→ Problem statement
Copy the entries out again in full.

→ Pixel coordinate grounding data
# # # # # # #

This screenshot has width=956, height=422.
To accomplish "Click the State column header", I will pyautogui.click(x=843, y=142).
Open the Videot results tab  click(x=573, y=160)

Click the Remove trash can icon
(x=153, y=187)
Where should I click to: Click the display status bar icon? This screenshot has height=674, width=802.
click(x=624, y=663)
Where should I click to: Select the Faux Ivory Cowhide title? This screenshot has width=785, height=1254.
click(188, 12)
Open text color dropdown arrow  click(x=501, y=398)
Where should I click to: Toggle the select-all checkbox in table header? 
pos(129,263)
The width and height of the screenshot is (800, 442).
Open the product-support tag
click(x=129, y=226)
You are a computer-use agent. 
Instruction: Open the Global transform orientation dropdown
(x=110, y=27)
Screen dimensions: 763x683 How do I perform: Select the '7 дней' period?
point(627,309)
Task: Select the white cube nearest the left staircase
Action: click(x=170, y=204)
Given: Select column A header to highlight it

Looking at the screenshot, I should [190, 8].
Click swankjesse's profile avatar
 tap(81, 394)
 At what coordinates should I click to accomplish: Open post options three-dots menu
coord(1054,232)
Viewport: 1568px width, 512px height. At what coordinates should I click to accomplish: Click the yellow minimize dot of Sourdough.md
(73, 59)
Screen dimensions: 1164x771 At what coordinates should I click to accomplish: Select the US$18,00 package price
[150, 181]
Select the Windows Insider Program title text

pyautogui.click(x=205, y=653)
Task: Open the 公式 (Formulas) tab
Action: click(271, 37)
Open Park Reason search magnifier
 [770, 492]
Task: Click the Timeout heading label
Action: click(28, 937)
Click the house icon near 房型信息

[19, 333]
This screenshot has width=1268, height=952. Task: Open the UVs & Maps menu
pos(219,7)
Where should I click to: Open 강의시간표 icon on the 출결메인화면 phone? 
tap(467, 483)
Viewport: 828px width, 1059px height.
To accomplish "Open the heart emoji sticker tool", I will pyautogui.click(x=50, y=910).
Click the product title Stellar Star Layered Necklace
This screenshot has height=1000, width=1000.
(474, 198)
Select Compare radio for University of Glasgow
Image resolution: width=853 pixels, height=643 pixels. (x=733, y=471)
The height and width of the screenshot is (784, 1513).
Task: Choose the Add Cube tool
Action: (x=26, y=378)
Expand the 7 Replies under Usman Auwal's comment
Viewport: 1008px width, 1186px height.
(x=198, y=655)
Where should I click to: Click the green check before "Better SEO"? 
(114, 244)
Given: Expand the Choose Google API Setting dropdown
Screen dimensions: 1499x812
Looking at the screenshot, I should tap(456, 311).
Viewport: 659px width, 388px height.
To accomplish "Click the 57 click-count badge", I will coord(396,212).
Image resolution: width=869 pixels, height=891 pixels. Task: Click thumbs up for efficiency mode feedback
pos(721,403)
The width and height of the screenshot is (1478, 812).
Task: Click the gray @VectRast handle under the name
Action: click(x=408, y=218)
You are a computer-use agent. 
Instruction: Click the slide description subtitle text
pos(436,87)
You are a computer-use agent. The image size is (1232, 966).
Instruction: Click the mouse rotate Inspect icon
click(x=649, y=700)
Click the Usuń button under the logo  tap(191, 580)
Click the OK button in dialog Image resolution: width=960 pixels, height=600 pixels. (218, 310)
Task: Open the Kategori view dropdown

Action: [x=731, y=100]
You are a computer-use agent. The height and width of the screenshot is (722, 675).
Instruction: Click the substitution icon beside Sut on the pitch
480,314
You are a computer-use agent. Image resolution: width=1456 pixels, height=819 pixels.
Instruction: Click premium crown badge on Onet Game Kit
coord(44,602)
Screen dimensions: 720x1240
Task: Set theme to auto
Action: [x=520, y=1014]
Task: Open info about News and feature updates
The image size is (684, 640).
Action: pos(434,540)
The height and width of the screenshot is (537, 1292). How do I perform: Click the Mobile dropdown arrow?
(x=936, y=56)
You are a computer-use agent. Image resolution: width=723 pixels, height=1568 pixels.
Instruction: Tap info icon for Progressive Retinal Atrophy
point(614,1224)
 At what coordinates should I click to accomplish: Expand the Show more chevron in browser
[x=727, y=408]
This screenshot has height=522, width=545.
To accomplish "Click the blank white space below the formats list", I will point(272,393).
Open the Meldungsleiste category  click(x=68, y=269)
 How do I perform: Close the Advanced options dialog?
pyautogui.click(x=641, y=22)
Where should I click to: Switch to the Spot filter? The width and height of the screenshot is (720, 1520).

# # # # # # #

→ Response below
This screenshot has width=956, height=422.
To accomplish "Click the State column header", I will pyautogui.click(x=843, y=142).
Open the Videot results tab  click(x=573, y=160)

Click the Remove trash can icon
(x=153, y=187)
Where should I click to: Click the display status bar icon? This screenshot has height=674, width=802.
click(x=624, y=663)
Where should I click to: Select the Faux Ivory Cowhide title? This screenshot has width=785, height=1254.
click(188, 12)
Open text color dropdown arrow  click(x=501, y=398)
Where should I click to: Toggle the select-all checkbox in table header? 
pos(129,263)
The width and height of the screenshot is (800, 442).
Open the product-support tag
click(x=129, y=226)
You are a computer-use agent. 
Instruction: Open the Global transform orientation dropdown
(x=110, y=27)
Screen dimensions: 763x683 How do I perform: Select the '7 дней' period?
point(627,309)
Task: Select the white cube nearest the left staircase
Action: click(x=170, y=204)
Given: Select column A header to highlight it

Looking at the screenshot, I should [190, 8].
Click swankjesse's profile avatar
 tap(81, 394)
 At what coordinates should I click to accomplish: Open post options three-dots menu
coord(1054,232)
Viewport: 1568px width, 512px height. At what coordinates should I click to accomplish: Click the yellow minimize dot of Sourdough.md
(73, 59)
Screen dimensions: 1164x771 At what coordinates should I click to accomplish: Select the US$18,00 package price
[150, 181]
Select the Windows Insider Program title text

pyautogui.click(x=205, y=653)
Task: Open the 公式 (Formulas) tab
Action: click(271, 37)
Open Park Reason search magnifier
 [770, 492]
Task: Click the Timeout heading label
Action: click(28, 937)
Click the house icon near 房型信息

[19, 333]
This screenshot has width=1268, height=952. Task: Open the UVs & Maps menu
pos(219,7)
Where should I click to: Open 강의시간표 icon on the 출결메인화면 phone? 
tap(467, 483)
Viewport: 828px width, 1059px height.
To accomplish "Open the heart emoji sticker tool", I will pyautogui.click(x=50, y=910).
Click the product title Stellar Star Layered Necklace
This screenshot has height=1000, width=1000.
(474, 198)
Select Compare radio for University of Glasgow
Image resolution: width=853 pixels, height=643 pixels. (x=733, y=471)
The height and width of the screenshot is (784, 1513).
Task: Choose the Add Cube tool
Action: (x=26, y=378)
Expand the 7 Replies under Usman Auwal's comment
Viewport: 1008px width, 1186px height.
(x=198, y=655)
Where should I click to: Click the green check before "Better SEO"? 
(114, 244)
Given: Expand the Choose Google API Setting dropdown
Screen dimensions: 1499x812
Looking at the screenshot, I should tap(456, 311).
Viewport: 659px width, 388px height.
To accomplish "Click the 57 click-count badge", I will coord(396,212).
Image resolution: width=869 pixels, height=891 pixels. Task: Click thumbs up for efficiency mode feedback
pos(721,403)
The width and height of the screenshot is (1478, 812).
Task: Click the gray @VectRast handle under the name
Action: click(x=408, y=218)
You are a computer-use agent. 
Instruction: Click the slide description subtitle text
pos(436,87)
You are a computer-use agent. The image size is (1232, 966).
Instruction: Click the mouse rotate Inspect icon
click(x=649, y=700)
Click the Usuń button under the logo  tap(191, 580)
Click the OK button in dialog Image resolution: width=960 pixels, height=600 pixels. (218, 310)
Task: Open the Kategori view dropdown

Action: [x=731, y=100]
You are a computer-use agent. The height and width of the screenshot is (722, 675).
Instruction: Click the substitution icon beside Sut on the pitch
480,314
You are a computer-use agent. Image resolution: width=1456 pixels, height=819 pixels.
Instruction: Click premium crown badge on Onet Game Kit
coord(44,602)
Screen dimensions: 720x1240
Task: Set theme to auto
Action: [x=520, y=1014]
Task: Open info about News and feature updates
The image size is (684, 640).
Action: pos(434,540)
The height and width of the screenshot is (537, 1292). How do I perform: Click the Mobile dropdown arrow?
(x=936, y=56)
You are a computer-use agent. Image resolution: width=723 pixels, height=1568 pixels.
Instruction: Tap info icon for Progressive Retinal Atrophy
point(614,1224)
 At what coordinates should I click to accomplish: Expand the Show more chevron in browser
[x=727, y=408]
This screenshot has height=522, width=545.
To accomplish "Click the blank white space below the formats list", I will point(272,393).
Open the Meldungsleiste category  click(x=68, y=269)
 How do I perform: Close the Advanced options dialog?
pyautogui.click(x=641, y=22)
Where should I click to: Switch to the Spot filter? The width and height of the screenshot is (720, 1520).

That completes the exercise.